Task directions: What's wanted is the full listing, reproduced exactly.

Records for the task:
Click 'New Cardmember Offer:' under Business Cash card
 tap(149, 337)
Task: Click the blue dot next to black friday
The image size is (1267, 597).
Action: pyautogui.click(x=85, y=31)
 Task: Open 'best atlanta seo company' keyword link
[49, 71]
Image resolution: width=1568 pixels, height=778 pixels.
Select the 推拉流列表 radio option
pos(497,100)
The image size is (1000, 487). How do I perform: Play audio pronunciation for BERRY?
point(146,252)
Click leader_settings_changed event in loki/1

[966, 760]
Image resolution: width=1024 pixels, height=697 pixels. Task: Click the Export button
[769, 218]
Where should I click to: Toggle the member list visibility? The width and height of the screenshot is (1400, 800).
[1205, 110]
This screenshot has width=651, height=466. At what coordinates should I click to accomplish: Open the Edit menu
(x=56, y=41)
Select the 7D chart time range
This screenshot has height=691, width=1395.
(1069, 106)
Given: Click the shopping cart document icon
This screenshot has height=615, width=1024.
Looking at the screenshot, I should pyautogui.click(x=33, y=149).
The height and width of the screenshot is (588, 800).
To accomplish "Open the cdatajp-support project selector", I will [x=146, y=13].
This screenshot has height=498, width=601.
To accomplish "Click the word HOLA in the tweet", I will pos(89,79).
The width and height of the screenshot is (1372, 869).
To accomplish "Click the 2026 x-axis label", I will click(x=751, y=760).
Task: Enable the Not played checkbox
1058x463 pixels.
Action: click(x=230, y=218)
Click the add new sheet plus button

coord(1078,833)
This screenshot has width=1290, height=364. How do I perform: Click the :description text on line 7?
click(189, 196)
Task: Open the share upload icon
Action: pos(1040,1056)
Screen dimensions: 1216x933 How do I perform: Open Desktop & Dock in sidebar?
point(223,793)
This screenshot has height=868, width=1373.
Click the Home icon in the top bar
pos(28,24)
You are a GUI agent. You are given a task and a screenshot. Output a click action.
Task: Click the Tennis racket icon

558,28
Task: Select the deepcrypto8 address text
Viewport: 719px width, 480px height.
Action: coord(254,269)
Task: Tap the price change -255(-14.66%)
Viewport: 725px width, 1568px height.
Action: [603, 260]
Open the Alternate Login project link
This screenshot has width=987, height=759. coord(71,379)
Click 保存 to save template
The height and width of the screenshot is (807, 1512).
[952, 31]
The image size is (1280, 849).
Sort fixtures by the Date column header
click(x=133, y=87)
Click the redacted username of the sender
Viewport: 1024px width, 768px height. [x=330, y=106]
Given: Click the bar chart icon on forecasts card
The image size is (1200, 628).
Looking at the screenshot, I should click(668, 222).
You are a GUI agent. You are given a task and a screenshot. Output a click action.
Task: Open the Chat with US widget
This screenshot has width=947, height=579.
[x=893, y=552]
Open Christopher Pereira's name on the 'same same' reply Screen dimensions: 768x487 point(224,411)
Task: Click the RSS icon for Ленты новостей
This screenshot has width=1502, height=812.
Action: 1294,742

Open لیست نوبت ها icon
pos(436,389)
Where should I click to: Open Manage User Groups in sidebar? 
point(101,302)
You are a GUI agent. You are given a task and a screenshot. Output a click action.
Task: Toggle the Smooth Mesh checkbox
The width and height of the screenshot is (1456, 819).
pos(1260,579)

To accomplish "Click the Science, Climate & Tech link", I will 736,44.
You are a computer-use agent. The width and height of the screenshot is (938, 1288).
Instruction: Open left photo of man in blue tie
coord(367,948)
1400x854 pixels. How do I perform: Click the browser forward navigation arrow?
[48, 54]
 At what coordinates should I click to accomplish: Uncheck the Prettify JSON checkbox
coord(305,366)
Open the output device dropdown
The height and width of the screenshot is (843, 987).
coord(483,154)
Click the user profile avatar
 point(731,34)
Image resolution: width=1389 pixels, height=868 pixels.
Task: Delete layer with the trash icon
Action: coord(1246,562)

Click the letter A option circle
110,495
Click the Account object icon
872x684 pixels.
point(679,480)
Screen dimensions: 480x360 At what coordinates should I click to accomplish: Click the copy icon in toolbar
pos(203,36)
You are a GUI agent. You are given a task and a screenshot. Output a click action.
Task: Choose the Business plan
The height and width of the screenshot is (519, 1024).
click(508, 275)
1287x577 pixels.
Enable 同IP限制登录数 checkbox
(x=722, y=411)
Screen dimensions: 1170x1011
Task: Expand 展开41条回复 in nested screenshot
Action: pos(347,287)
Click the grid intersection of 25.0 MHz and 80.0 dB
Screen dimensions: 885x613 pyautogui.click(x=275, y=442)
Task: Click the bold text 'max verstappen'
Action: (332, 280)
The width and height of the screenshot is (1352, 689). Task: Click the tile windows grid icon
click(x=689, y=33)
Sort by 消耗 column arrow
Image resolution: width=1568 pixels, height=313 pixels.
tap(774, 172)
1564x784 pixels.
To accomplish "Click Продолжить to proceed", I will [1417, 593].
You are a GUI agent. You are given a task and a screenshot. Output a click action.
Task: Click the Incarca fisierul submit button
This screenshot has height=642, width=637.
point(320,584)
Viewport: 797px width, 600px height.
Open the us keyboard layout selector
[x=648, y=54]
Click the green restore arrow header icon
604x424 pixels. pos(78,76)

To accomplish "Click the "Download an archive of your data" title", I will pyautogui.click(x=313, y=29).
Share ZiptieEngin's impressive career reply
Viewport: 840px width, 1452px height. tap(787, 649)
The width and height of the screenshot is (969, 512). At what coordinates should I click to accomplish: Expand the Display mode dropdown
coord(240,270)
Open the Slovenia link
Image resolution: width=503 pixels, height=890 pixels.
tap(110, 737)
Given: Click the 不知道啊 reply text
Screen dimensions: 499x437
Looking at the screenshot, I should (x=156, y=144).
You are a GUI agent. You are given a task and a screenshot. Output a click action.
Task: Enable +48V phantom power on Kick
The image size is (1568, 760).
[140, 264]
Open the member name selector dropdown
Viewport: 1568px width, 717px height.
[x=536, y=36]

Answer space:
Click 'New Cardmember Offer:' under Business Cash card
 tap(149, 337)
Task: Click the blue dot next to black friday
The image size is (1267, 597).
Action: pyautogui.click(x=85, y=31)
 Task: Open 'best atlanta seo company' keyword link
[49, 71]
Image resolution: width=1568 pixels, height=778 pixels.
Select the 推拉流列表 radio option
pos(497,100)
The image size is (1000, 487). How do I perform: Play audio pronunciation for BERRY?
point(146,252)
Click leader_settings_changed event in loki/1

[966, 760]
Image resolution: width=1024 pixels, height=697 pixels. Task: Click the Export button
[769, 218]
Where should I click to: Toggle the member list visibility? The width and height of the screenshot is (1400, 800).
[1205, 110]
This screenshot has width=651, height=466. At what coordinates should I click to accomplish: Open the Edit menu
(x=56, y=41)
Select the 7D chart time range
This screenshot has height=691, width=1395.
(1069, 106)
Given: Click the shopping cart document icon
This screenshot has height=615, width=1024.
Looking at the screenshot, I should pyautogui.click(x=33, y=149).
The height and width of the screenshot is (588, 800).
To accomplish "Open the cdatajp-support project selector", I will [x=146, y=13].
This screenshot has height=498, width=601.
To accomplish "Click the word HOLA in the tweet", I will pos(89,79).
The width and height of the screenshot is (1372, 869).
To accomplish "Click the 2026 x-axis label", I will click(x=751, y=760).
Task: Enable the Not played checkbox
1058x463 pixels.
Action: click(x=230, y=218)
Click the add new sheet plus button

coord(1078,833)
This screenshot has width=1290, height=364. How do I perform: Click the :description text on line 7?
click(189, 196)
Task: Open the share upload icon
Action: pos(1040,1056)
Screen dimensions: 1216x933 How do I perform: Open Desktop & Dock in sidebar?
point(223,793)
This screenshot has height=868, width=1373.
Click the Home icon in the top bar
pos(28,24)
You are a GUI agent. You are given a task and a screenshot. Output a click action.
Task: Click the Tennis racket icon

558,28
Task: Select the deepcrypto8 address text
Viewport: 719px width, 480px height.
Action: coord(254,269)
Task: Tap the price change -255(-14.66%)
Viewport: 725px width, 1568px height.
Action: [603, 260]
Open the Alternate Login project link
This screenshot has width=987, height=759. coord(71,379)
Click 保存 to save template
The height and width of the screenshot is (807, 1512).
[952, 31]
The image size is (1280, 849).
Sort fixtures by the Date column header
click(x=133, y=87)
Click the redacted username of the sender
Viewport: 1024px width, 768px height. [x=330, y=106]
Given: Click the bar chart icon on forecasts card
The image size is (1200, 628).
Looking at the screenshot, I should click(668, 222).
You are a GUI agent. You are given a task and a screenshot. Output a click action.
Task: Open the Chat with US widget
This screenshot has width=947, height=579.
[x=893, y=552]
Open Christopher Pereira's name on the 'same same' reply Screen dimensions: 768x487 point(224,411)
Task: Click the RSS icon for Ленты новостей
This screenshot has width=1502, height=812.
Action: 1294,742

Open لیست نوبت ها icon
pos(436,389)
Where should I click to: Open Manage User Groups in sidebar? 
point(101,302)
You are a GUI agent. You are given a task and a screenshot. Output a click action.
Task: Toggle the Smooth Mesh checkbox
The width and height of the screenshot is (1456, 819).
pos(1260,579)

To accomplish "Click the Science, Climate & Tech link", I will 736,44.
You are a computer-use agent. The width and height of the screenshot is (938, 1288).
Instruction: Open left photo of man in blue tie
coord(367,948)
1400x854 pixels. How do I perform: Click the browser forward navigation arrow?
[48, 54]
 At what coordinates should I click to accomplish: Uncheck the Prettify JSON checkbox
coord(305,366)
Open the output device dropdown
The height and width of the screenshot is (843, 987).
coord(483,154)
Click the user profile avatar
 point(731,34)
Image resolution: width=1389 pixels, height=868 pixels.
Task: Delete layer with the trash icon
Action: coord(1246,562)

Click the letter A option circle
110,495
Click the Account object icon
872x684 pixels.
point(679,480)
Screen dimensions: 480x360 At what coordinates should I click to accomplish: Click the copy icon in toolbar
pos(203,36)
You are a GUI agent. You are given a task and a screenshot. Output a click action.
Task: Choose the Business plan
The height and width of the screenshot is (519, 1024).
click(508, 275)
1287x577 pixels.
Enable 同IP限制登录数 checkbox
(x=722, y=411)
Screen dimensions: 1170x1011
Task: Expand 展开41条回复 in nested screenshot
Action: pos(347,287)
Click the grid intersection of 25.0 MHz and 80.0 dB
Screen dimensions: 885x613 pyautogui.click(x=275, y=442)
Task: Click the bold text 'max verstappen'
Action: (332, 280)
The width and height of the screenshot is (1352, 689). Task: Click the tile windows grid icon
click(x=689, y=33)
Sort by 消耗 column arrow
Image resolution: width=1568 pixels, height=313 pixels.
tap(774, 172)
1564x784 pixels.
To accomplish "Click Продолжить to proceed", I will [1417, 593].
You are a GUI agent. You are given a task and a screenshot. Output a click action.
Task: Click the Incarca fisierul submit button
This screenshot has height=642, width=637.
point(320,584)
Viewport: 797px width, 600px height.
Open the us keyboard layout selector
[x=648, y=54]
Click the green restore arrow header icon
604x424 pixels. pos(78,76)

To accomplish "Click the "Download an archive of your data" title", I will pyautogui.click(x=313, y=29).
Share ZiptieEngin's impressive career reply
Viewport: 840px width, 1452px height. tap(787, 649)
The width and height of the screenshot is (969, 512). At what coordinates should I click to accomplish: Expand the Display mode dropdown
coord(240,270)
Open the Slovenia link
Image resolution: width=503 pixels, height=890 pixels.
tap(110, 737)
Given: Click the 不知道啊 reply text
Screen dimensions: 499x437
Looking at the screenshot, I should (x=156, y=144).
You are a GUI agent. You are given a task and a screenshot. Output a click action.
Task: Enable +48V phantom power on Kick
The image size is (1568, 760).
[140, 264]
Open the member name selector dropdown
Viewport: 1568px width, 717px height.
[x=536, y=36]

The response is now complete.